## TASK
Rewrite the items below, replacing every occurrence of "Viewport" with "Display" and leaving all other text unchanged.

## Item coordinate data
============

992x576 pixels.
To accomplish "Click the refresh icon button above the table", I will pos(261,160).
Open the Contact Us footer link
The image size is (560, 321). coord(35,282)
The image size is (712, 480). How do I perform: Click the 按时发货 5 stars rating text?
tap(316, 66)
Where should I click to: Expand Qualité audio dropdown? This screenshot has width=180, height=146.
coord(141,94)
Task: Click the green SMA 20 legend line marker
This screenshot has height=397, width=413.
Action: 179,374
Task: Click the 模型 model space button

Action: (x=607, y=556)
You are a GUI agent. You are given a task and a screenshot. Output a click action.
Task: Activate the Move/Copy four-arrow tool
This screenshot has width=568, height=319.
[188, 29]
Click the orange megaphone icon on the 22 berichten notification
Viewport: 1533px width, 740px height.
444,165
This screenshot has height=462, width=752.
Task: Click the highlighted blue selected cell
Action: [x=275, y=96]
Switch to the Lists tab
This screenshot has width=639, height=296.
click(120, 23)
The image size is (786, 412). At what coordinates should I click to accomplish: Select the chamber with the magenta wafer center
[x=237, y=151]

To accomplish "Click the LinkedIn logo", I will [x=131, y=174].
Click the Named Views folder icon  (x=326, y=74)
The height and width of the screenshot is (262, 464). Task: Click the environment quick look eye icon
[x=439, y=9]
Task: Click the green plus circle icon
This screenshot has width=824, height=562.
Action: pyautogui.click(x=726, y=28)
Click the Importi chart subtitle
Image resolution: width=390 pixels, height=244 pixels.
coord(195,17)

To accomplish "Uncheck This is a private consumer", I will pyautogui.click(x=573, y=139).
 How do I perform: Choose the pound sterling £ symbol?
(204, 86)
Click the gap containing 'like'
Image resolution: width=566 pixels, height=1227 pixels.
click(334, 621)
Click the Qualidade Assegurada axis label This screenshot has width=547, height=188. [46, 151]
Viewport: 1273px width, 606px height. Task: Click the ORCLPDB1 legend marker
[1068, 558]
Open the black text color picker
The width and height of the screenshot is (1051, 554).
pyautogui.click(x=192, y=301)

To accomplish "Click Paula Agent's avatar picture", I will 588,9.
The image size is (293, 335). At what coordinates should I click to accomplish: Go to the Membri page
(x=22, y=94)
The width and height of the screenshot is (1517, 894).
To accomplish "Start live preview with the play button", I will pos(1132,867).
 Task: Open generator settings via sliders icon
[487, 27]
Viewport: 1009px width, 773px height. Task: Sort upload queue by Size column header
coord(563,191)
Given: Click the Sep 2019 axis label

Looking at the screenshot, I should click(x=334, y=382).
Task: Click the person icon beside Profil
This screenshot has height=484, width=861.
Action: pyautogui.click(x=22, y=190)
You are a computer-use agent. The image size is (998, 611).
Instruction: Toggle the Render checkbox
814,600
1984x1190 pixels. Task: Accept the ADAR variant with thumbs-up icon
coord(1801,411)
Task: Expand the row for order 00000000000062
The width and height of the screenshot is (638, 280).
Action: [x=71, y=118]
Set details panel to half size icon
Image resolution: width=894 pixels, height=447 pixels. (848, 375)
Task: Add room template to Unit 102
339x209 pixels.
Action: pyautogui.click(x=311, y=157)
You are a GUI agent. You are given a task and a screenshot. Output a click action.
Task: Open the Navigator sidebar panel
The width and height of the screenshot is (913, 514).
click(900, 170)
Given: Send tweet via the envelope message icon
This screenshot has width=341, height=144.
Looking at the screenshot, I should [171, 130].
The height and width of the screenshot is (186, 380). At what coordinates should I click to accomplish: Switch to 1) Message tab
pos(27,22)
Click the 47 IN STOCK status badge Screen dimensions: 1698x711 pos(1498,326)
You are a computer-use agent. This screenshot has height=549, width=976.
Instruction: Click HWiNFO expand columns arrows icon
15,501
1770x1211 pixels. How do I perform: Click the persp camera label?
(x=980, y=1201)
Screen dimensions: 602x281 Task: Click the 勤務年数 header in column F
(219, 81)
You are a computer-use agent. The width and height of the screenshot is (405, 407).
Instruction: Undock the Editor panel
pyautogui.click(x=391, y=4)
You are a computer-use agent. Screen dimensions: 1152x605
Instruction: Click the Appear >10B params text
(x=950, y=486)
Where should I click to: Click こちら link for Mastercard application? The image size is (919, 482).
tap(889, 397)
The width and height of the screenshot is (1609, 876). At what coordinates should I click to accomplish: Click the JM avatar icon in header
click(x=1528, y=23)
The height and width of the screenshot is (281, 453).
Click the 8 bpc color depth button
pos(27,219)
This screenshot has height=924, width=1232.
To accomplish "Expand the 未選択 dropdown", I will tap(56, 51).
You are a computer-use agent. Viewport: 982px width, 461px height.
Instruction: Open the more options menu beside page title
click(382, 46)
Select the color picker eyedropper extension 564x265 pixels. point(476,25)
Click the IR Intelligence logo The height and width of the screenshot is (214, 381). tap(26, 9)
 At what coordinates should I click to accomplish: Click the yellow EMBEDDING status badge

============

## SOLUTION FOR THIS EXERCISE
992x576 pixels.
To accomplish "Click the refresh icon button above the table", I will pos(261,160).
Open the Contact Us footer link
The image size is (560, 321). coord(35,282)
The image size is (712, 480). How do I perform: Click the 按时发货 5 stars rating text?
tap(316, 66)
Where should I click to: Expand Qualité audio dropdown? This screenshot has width=180, height=146.
coord(141,94)
Task: Click the green SMA 20 legend line marker
This screenshot has height=397, width=413.
Action: 179,374
Task: Click the 模型 model space button

Action: (x=607, y=556)
You are a GUI agent. You are given a task and a screenshot. Output a click action.
Task: Activate the Move/Copy four-arrow tool
This screenshot has width=568, height=319.
[188, 29]
Click the orange megaphone icon on the 22 berichten notification
Display: 1533px width, 740px height.
444,165
This screenshot has height=462, width=752.
Task: Click the highlighted blue selected cell
Action: [x=275, y=96]
Switch to the Lists tab
This screenshot has width=639, height=296.
click(120, 23)
The image size is (786, 412). At what coordinates should I click to accomplish: Select the chamber with the magenta wafer center
[x=237, y=151]

To accomplish "Click the LinkedIn logo", I will [x=131, y=174].
Click the Named Views folder icon  (x=326, y=74)
The height and width of the screenshot is (262, 464). Task: Click the environment quick look eye icon
[x=439, y=9]
Task: Click the green plus circle icon
This screenshot has width=824, height=562.
Action: pyautogui.click(x=726, y=28)
Click the Importi chart subtitle
Image resolution: width=390 pixels, height=244 pixels.
coord(195,17)

To accomplish "Uncheck This is a private consumer", I will pyautogui.click(x=573, y=139).
 How do I perform: Choose the pound sterling £ symbol?
(204, 86)
Click the gap containing 'like'
Image resolution: width=566 pixels, height=1227 pixels.
click(334, 621)
Click the Qualidade Assegurada axis label This screenshot has width=547, height=188. [46, 151]
Display: 1273px width, 606px height. Task: Click the ORCLPDB1 legend marker
[1068, 558]
Open the black text color picker
The width and height of the screenshot is (1051, 554).
pyautogui.click(x=192, y=301)

To accomplish "Click Paula Agent's avatar picture", I will 588,9.
The image size is (293, 335). At what coordinates should I click to accomplish: Go to the Membri page
(x=22, y=94)
The width and height of the screenshot is (1517, 894).
To accomplish "Start live preview with the play button", I will pos(1132,867).
 Task: Open generator settings via sliders icon
[487, 27]
Display: 1009px width, 773px height. Task: Sort upload queue by Size column header
coord(563,191)
Given: Click the Sep 2019 axis label

Looking at the screenshot, I should click(x=334, y=382).
Task: Click the person icon beside Profil
This screenshot has height=484, width=861.
Action: pyautogui.click(x=22, y=190)
You are a computer-use agent. The image size is (998, 611).
Instruction: Toggle the Render checkbox
814,600
1984x1190 pixels. Task: Accept the ADAR variant with thumbs-up icon
coord(1801,411)
Task: Expand the row for order 00000000000062
The width and height of the screenshot is (638, 280).
Action: [x=71, y=118]
Set details panel to half size icon
Image resolution: width=894 pixels, height=447 pixels. (848, 375)
Task: Add room template to Unit 102
339x209 pixels.
Action: pyautogui.click(x=311, y=157)
You are a GUI agent. You are given a task and a screenshot. Output a click action.
Task: Open the Navigator sidebar panel
The width and height of the screenshot is (913, 514).
click(900, 170)
Given: Send tweet via the envelope message icon
This screenshot has width=341, height=144.
Looking at the screenshot, I should [171, 130].
The height and width of the screenshot is (186, 380). At what coordinates should I click to accomplish: Switch to 1) Message tab
pos(27,22)
Click the 47 IN STOCK status badge Screen dimensions: 1698x711 pos(1498,326)
You are a computer-use agent. This screenshot has height=549, width=976.
Instruction: Click HWiNFO expand columns arrows icon
15,501
1770x1211 pixels. How do I perform: Click the persp camera label?
(x=980, y=1201)
Screen dimensions: 602x281 Task: Click the 勤務年数 header in column F
(219, 81)
You are a computer-use agent. The width and height of the screenshot is (405, 407).
Instruction: Undock the Editor panel
pyautogui.click(x=391, y=4)
You are a computer-use agent. Screen dimensions: 1152x605
Instruction: Click the Appear >10B params text
(x=950, y=486)
Where should I click to: Click こちら link for Mastercard application? The image size is (919, 482).
tap(889, 397)
The width and height of the screenshot is (1609, 876). At what coordinates should I click to accomplish: Click the JM avatar icon in header
click(x=1528, y=23)
The height and width of the screenshot is (281, 453).
Click the 8 bpc color depth button
pos(27,219)
This screenshot has height=924, width=1232.
To accomplish "Expand the 未選択 dropdown", I will tap(56, 51).
You are a computer-use agent. Display: 982px width, 461px height.
Instruction: Open the more options menu beside page title
click(382, 46)
Select the color picker eyedropper extension 564x265 pixels. point(476,25)
Click the IR Intelligence logo The height and width of the screenshot is (214, 381). tap(26, 9)
 At what coordinates should I click to accomplish: Click the yellow EMBEDDING status badge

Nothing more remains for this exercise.